M.V. Ramana Rao, managing director of MIC Electronics, says LED white lights have longer life - over 50,000 hours - and
zero maintenance, as compared to CFLs whose lifespan is just about 5,000 hours. It works on the technology of solid state lighting (SSL) and
there are no filament burnouts. Each LED light saves power by almost 40 per cent than the usual bulbs or CFLs. But LED lights cost a fortune.
Vice-president of MIC Narayana Paladugu says typically if a CFL costs Rs. 100 to Rs. 150, an LED white light of the same luminance
costs Rs. 700. The company supplies LED lights that work on solar power to rural areas through the nodal agencies. While an entire unit of a solar street lights,
including the solar panel, pole, battery, charge controller and installation, comes for Rs. 22,000, while the home lighting system with one LED light comes for Rs. 3,000.

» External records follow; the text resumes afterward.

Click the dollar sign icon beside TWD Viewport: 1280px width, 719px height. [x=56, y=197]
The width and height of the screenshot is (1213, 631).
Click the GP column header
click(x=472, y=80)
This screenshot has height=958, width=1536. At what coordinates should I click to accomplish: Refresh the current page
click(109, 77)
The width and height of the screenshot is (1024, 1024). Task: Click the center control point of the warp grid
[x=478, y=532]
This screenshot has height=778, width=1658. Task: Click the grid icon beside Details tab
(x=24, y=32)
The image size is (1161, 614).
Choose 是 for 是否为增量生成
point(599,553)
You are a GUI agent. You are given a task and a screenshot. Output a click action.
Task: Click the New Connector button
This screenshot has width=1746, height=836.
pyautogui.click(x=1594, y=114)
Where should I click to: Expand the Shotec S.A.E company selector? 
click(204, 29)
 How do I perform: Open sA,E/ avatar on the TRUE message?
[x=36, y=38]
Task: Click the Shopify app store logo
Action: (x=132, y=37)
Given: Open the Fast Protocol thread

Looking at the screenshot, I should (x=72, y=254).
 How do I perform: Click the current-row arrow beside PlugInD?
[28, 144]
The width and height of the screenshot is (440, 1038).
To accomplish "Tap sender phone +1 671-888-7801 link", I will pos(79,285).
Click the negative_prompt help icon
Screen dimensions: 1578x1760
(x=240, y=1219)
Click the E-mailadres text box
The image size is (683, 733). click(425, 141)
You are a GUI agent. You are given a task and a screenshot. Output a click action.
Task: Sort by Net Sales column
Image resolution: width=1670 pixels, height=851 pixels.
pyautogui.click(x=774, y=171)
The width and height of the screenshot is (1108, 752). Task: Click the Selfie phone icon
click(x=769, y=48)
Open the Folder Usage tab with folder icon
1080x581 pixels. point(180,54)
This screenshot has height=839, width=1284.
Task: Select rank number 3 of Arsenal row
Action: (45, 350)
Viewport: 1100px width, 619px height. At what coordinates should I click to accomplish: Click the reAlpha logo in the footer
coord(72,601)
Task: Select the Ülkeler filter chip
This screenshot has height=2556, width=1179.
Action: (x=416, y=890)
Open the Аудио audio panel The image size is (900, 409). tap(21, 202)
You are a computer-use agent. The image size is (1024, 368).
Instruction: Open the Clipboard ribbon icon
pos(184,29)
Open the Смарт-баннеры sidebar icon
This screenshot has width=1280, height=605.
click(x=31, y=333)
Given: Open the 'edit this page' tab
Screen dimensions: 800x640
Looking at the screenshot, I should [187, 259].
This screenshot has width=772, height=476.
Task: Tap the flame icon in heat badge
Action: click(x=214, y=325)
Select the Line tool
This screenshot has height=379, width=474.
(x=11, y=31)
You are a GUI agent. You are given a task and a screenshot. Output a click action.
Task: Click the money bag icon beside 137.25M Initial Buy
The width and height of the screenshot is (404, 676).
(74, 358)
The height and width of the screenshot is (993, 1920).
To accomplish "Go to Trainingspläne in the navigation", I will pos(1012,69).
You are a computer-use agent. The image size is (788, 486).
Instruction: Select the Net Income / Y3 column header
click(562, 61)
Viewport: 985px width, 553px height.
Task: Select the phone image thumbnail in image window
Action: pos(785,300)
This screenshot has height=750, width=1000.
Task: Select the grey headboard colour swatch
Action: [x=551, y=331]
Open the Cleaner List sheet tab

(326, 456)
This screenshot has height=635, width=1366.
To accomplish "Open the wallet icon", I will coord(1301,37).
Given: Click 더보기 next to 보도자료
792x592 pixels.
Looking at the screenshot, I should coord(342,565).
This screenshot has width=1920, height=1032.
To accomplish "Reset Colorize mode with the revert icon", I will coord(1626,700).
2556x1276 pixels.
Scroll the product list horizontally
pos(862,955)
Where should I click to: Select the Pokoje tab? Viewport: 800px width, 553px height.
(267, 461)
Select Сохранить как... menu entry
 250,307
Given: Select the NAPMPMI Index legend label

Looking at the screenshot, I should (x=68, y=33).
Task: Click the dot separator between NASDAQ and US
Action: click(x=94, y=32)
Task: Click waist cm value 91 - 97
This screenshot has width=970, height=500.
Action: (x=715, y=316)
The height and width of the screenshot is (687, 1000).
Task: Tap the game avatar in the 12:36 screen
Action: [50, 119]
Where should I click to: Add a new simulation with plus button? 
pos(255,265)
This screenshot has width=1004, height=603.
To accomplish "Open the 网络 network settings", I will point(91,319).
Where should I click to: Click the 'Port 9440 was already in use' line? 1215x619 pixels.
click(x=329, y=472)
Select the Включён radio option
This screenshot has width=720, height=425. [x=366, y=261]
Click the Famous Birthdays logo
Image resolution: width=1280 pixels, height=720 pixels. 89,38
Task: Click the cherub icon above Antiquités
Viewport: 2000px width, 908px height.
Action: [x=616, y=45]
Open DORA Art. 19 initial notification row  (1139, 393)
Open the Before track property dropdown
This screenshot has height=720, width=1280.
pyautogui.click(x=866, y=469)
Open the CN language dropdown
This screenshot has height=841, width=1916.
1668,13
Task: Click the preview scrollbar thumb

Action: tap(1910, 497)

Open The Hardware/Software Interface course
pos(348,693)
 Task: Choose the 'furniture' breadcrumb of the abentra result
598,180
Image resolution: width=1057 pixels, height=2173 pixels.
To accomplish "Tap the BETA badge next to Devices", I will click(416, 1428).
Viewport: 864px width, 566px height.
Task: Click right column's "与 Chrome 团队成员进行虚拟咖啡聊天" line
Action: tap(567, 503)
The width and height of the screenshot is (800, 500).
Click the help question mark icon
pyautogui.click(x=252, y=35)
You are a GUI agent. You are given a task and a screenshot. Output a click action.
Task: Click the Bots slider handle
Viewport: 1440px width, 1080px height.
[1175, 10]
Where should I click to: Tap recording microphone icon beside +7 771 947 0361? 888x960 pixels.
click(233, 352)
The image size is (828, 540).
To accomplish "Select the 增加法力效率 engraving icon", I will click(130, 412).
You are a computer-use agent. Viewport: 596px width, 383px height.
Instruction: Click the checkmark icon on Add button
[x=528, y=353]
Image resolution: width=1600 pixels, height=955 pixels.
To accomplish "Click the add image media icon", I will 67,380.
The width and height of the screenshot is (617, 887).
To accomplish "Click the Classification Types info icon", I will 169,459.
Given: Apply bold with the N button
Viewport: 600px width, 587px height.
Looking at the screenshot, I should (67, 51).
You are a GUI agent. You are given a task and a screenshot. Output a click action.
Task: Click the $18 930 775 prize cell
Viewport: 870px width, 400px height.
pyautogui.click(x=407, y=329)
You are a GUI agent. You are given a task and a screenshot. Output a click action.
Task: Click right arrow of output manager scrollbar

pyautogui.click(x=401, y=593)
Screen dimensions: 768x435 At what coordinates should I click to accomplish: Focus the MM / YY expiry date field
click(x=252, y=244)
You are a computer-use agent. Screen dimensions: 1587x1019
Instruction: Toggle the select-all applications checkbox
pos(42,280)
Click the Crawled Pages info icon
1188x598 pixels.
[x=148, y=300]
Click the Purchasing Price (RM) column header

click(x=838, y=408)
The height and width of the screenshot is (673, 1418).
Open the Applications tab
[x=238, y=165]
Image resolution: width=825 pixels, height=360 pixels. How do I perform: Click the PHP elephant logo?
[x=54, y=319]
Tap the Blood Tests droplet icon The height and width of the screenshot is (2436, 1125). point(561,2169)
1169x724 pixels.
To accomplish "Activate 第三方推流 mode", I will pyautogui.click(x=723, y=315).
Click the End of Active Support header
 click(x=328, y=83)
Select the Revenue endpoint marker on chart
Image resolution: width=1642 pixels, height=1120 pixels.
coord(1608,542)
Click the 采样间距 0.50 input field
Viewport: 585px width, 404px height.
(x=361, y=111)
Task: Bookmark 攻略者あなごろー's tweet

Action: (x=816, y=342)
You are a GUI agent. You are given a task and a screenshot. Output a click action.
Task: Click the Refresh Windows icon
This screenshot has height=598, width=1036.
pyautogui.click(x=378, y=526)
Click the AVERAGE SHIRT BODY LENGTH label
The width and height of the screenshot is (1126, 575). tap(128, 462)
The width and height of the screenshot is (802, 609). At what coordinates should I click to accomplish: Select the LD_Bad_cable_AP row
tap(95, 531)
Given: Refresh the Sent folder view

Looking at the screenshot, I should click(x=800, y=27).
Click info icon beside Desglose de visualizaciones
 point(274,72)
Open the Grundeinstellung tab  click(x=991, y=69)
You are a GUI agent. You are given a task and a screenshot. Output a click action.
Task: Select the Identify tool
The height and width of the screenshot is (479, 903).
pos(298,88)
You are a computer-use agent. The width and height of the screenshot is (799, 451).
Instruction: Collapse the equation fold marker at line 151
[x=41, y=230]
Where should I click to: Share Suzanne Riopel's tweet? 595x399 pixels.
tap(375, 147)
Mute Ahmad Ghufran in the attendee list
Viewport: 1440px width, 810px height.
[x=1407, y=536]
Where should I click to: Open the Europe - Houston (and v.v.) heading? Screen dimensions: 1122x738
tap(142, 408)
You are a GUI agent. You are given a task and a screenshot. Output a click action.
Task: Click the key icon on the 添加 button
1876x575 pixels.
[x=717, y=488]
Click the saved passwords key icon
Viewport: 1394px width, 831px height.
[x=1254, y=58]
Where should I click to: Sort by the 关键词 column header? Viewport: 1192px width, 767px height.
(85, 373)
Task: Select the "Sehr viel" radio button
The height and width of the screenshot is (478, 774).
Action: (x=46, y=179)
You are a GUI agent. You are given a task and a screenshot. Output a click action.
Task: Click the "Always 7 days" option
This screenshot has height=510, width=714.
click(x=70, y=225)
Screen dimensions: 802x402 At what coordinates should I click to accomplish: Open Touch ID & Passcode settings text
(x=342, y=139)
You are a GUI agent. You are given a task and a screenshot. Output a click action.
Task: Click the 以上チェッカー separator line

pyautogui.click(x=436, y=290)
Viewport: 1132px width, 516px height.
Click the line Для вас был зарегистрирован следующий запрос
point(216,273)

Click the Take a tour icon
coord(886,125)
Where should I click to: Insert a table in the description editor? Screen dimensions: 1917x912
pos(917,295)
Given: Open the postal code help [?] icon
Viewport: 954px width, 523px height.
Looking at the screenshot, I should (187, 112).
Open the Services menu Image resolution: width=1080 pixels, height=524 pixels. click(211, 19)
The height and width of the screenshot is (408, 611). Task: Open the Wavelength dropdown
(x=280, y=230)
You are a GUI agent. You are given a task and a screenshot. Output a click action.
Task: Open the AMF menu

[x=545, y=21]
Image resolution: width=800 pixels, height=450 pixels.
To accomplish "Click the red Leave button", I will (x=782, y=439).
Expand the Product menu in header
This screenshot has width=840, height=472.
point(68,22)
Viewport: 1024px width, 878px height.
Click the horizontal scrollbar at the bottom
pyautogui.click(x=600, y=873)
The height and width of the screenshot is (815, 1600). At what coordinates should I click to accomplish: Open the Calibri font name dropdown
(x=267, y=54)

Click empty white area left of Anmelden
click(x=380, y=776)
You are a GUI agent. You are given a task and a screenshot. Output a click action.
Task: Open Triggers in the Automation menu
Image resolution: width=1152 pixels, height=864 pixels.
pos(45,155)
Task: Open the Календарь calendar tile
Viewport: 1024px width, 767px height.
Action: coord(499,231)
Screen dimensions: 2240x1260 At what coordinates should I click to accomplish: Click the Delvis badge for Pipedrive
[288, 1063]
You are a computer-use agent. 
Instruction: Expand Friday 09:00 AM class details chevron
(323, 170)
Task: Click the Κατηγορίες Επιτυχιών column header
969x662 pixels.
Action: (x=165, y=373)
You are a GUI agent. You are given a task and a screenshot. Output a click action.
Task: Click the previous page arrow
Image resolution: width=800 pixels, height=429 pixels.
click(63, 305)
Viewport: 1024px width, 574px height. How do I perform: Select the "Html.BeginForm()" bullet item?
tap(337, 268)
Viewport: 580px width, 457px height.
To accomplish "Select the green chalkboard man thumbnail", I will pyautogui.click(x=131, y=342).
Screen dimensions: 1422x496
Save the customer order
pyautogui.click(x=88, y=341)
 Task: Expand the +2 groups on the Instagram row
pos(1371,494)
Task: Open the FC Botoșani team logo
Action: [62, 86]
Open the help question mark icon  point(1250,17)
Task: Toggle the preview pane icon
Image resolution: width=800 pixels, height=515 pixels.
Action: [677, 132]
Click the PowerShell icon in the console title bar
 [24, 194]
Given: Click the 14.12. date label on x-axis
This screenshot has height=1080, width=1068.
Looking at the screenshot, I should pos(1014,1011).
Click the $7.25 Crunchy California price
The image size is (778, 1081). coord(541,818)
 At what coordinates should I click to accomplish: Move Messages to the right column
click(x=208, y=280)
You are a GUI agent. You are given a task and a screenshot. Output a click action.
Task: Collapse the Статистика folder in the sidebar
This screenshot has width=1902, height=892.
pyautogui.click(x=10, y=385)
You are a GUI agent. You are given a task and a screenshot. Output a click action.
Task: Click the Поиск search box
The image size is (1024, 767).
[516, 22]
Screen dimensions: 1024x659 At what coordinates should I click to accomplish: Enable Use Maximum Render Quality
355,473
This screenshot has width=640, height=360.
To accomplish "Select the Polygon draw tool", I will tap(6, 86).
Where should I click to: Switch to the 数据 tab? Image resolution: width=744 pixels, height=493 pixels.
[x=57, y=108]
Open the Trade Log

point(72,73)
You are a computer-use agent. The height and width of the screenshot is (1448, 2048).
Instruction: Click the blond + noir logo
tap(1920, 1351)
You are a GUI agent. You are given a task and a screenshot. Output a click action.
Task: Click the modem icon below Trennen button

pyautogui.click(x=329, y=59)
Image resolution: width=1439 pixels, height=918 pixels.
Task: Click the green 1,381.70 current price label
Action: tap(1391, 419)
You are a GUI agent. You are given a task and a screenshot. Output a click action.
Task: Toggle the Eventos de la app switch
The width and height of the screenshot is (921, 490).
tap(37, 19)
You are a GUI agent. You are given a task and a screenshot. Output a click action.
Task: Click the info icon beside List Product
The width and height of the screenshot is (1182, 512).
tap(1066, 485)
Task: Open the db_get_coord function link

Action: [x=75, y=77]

The company imports the LED chip from Nichia Corporation, Japan, to manufacture the lights.
The LED lights require no wiring and they are vibration and impact resistant. Power cuts cannot put the lights off.
MIC is also making railway lighting products like emergency lamps, coach lighting, berth-wise reading
lamps, door and pathway lighting, embarkation lamp, reservation chart light, chain-pull indicator,
night lamp and berth number indication lamp are all being provided on an experimental basis in one coach.